[Stored records]
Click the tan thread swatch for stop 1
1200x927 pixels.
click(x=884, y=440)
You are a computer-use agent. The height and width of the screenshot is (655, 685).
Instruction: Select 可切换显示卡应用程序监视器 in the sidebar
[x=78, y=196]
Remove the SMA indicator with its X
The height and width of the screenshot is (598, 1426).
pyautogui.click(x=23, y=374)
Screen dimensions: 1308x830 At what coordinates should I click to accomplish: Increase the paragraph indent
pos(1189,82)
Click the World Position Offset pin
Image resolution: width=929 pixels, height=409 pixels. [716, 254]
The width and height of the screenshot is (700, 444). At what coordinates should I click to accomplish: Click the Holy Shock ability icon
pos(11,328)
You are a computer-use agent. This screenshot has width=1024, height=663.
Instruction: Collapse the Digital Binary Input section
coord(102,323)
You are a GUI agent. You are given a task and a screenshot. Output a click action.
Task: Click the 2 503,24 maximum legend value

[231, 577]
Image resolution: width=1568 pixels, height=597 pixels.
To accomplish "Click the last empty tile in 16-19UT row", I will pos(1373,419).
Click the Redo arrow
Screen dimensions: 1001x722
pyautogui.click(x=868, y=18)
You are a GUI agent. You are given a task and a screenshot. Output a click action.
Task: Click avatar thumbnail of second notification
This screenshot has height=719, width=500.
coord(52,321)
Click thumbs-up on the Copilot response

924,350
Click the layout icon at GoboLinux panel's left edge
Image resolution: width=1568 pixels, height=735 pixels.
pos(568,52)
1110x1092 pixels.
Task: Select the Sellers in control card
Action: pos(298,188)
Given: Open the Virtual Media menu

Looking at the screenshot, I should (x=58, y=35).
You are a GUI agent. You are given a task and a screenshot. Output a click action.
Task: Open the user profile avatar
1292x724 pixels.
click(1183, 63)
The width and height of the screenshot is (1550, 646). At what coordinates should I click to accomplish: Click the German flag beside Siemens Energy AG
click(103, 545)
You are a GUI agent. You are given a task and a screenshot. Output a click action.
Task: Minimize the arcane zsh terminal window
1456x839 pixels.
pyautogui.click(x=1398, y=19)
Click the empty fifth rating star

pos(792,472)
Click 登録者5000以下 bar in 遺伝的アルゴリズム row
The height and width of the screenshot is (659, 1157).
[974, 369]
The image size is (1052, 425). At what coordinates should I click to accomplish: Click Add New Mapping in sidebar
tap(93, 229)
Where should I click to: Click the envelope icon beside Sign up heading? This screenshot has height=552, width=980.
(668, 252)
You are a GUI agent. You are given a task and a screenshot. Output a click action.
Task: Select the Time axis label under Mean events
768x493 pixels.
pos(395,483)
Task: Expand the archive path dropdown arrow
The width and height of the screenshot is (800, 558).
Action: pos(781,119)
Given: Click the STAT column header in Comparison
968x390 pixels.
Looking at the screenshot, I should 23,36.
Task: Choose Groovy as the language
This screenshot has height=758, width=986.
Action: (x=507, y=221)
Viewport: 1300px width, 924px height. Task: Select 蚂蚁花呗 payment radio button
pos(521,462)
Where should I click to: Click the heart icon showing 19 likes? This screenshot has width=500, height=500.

Aim of the exercise | Report all lines above with "computer".

Response to the task |
You are a computer-use agent. The height and width of the screenshot is (655, 685).
You are a computer-use agent. This screenshot has width=1024, height=663.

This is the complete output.